**Dokumen**
......
Salah satu persoalan kon- temporer yang akan dibahas dalam Ijtima' Ulama Komisi Fatwa MUI 7-10 Juni 2015 adalah terkait hadhanahatau pengasuhan anak. Isu ini menarik karena tingginya kasus rebutan hak asuh anak akibat perceraian orang tua.

Proses perceraian menyumbang gangguan psikis pada perkembangan anak karena di dalam persidangan biasanya masing-masing pihak mengajukan inventarisasi kebaikan pribadi seraya menonjolkan keburukan pihak lawan.

Ulama merasa terpanggil memberi sumbangan pemikiran mengatasi soal ini.
Komisi Perlindungan Anak Indonesia (KPAI) menjadi lembaga negara berkepentingan karena terkait masa depan anak yang menjadi korban perceraian. Proses penentuan hak asuh melalui jalur hukum akan membawa efek traumatis pada mereka. Kondisi ini tidak kondusif bagi tumbuh kembang anak yang menjadi aset bangsa dan negara.

Untuk mengatasi masalah ini dibutuhkan banyak faktor yang seluruhnya dibungkus dengan perspektif perlindungan anak. Beberapa faktor itu terkait aspek regulasi, pendidikan, dan agama. Tiga faktor ini saling menguatkan untuk melindungi anak dari dampak negatif perceraian orang tua.

Pertama, aspek regulasi. UU No 1 Tahun 1974 tentang Perkawinan telah menjelaskan, perceraian harus memiliki alasan kuat. Pasal 39 ayat (2) berbunyi, "Untuk melakukan perceraian harus ada cu kup alasan bahwa antara suami istri itu tidak akan dapat hidup rukun sebagai suami istri." Alasan perceraian pun diatur dalam enam poin, di antaranya, pasangan melakukan zina, divonis penjara lima tahun atau lebih, dan perselisihan yang tak mungkin rujuk. Yang terakhir, dalam bahasa fikih dikenal sebagai syiqaq. Aturan ini diperkuat dalam Kompilasi Hukum Islam (KHI).
......
**Daftar yang Diberikan**
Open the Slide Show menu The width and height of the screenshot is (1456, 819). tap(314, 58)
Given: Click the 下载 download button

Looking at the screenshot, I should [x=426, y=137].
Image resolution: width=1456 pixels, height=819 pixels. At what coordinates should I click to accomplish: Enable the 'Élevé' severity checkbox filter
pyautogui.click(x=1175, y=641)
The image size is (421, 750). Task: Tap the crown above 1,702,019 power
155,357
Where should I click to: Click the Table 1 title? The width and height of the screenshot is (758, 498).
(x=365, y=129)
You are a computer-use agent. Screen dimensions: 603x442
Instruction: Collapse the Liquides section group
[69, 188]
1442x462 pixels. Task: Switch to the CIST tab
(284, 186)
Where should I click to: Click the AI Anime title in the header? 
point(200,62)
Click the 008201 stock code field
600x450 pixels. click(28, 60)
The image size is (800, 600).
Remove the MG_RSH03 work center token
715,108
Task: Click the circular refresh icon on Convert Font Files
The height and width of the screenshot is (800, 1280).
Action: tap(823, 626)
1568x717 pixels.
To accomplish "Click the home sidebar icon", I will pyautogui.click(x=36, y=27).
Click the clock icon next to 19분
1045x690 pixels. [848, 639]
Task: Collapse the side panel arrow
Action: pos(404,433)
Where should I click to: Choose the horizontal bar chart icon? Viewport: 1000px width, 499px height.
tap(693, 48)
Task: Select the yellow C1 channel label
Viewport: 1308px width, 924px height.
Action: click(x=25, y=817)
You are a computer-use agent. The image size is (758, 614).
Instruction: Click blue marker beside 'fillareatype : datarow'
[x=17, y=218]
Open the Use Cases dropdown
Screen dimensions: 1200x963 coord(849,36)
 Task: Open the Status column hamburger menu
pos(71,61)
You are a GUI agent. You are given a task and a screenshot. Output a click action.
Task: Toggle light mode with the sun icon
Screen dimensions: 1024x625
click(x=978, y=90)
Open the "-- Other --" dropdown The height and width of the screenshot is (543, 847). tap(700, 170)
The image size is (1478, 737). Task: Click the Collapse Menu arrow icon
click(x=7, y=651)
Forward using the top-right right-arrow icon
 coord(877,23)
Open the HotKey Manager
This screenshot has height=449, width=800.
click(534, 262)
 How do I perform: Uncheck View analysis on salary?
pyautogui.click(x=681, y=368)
......
**Tugas Latihan**
• a. Salin ulang tanpa perubahan bagian daftar mulai dari baris yang memuat "You are a computer-use agent. Screen" sampai baris yang memuat "point(200,62)", termasuk kedua baris tersebut.
• b. Lanjutkan tulisan tentang hak asuh anak akibat perceraian orang tua, dimulai setelah kalimat terakhirnya.

**Hasil Tugas**
• a.
You are a computer-use agent. Screen dimensions: 603x442
Instruction: Collapse the Liquides section group
[69, 188]
1442x462 pixels. Task: Switch to the CIST tab
(284, 186)
Where should I click to: Click the AI Anime title in the header? 
point(200,62)

• b.
Negara kita mengatur ketat perceraian yang akan berimbas pada anak. UU Perkawinan ini diundangkan dengan perspektif perlindungan terhadap anak.
Ada pula UU Perlindungan Anak yang spesifik menyebutkan anak harus diselamatkan dari prahara rumah tangga.

UU Perlindungan Anak menitikberatkan anak sebagai subjek yang harus dilindungi. Dalam Pasal 30 UU No 23 Tahun 2002, orang tua yang lalai terhadap pengasuhan anak bisa dicabut hak asuhnya. Pengadilan menjadi lembaga pemutus.

Dalam hal perceraian, pengadilan membuka peluang kepada anak untuk memilih ikut ayah atau ibu untuk melindungi hak asasi anak. Ada dua tambahan alasan perceraian yang tak terangkum dalam regulasi nasional, yakni suami melanggar taklik talak dan peralihan agama atau murtad.

Kita bisa melihat banyak syarat perceraian yang sejatinya melindungi pernikahan sebagai ikatan suci. Tentu, di dalam pernikahan itu ada anak yang menjadi keharusan dilindungi orang tua. Bahkan, ketika orang tua sudah bercerai, kewajiban menafkahi mereka tak gugur. Hal itu diatur dalam Pasal 32 UU Perlindungan Anak yang menyebutkan tidak menghilangkan kewajiban orang tuanya membiayai kehidupan anak.

Dari aspek pendidikan, perspektif perlindungan anak hasil pernikahan dijadikan sebagai pencegah perceraian. Kita bisa melihat beberapa negara tetangga yang menerapkan pendidikan pranikah. Brunei, misalnya, mengharuskan pasangan yang akan menikah mengikuti kursus pranikah selama tiga bulan tanpa putus.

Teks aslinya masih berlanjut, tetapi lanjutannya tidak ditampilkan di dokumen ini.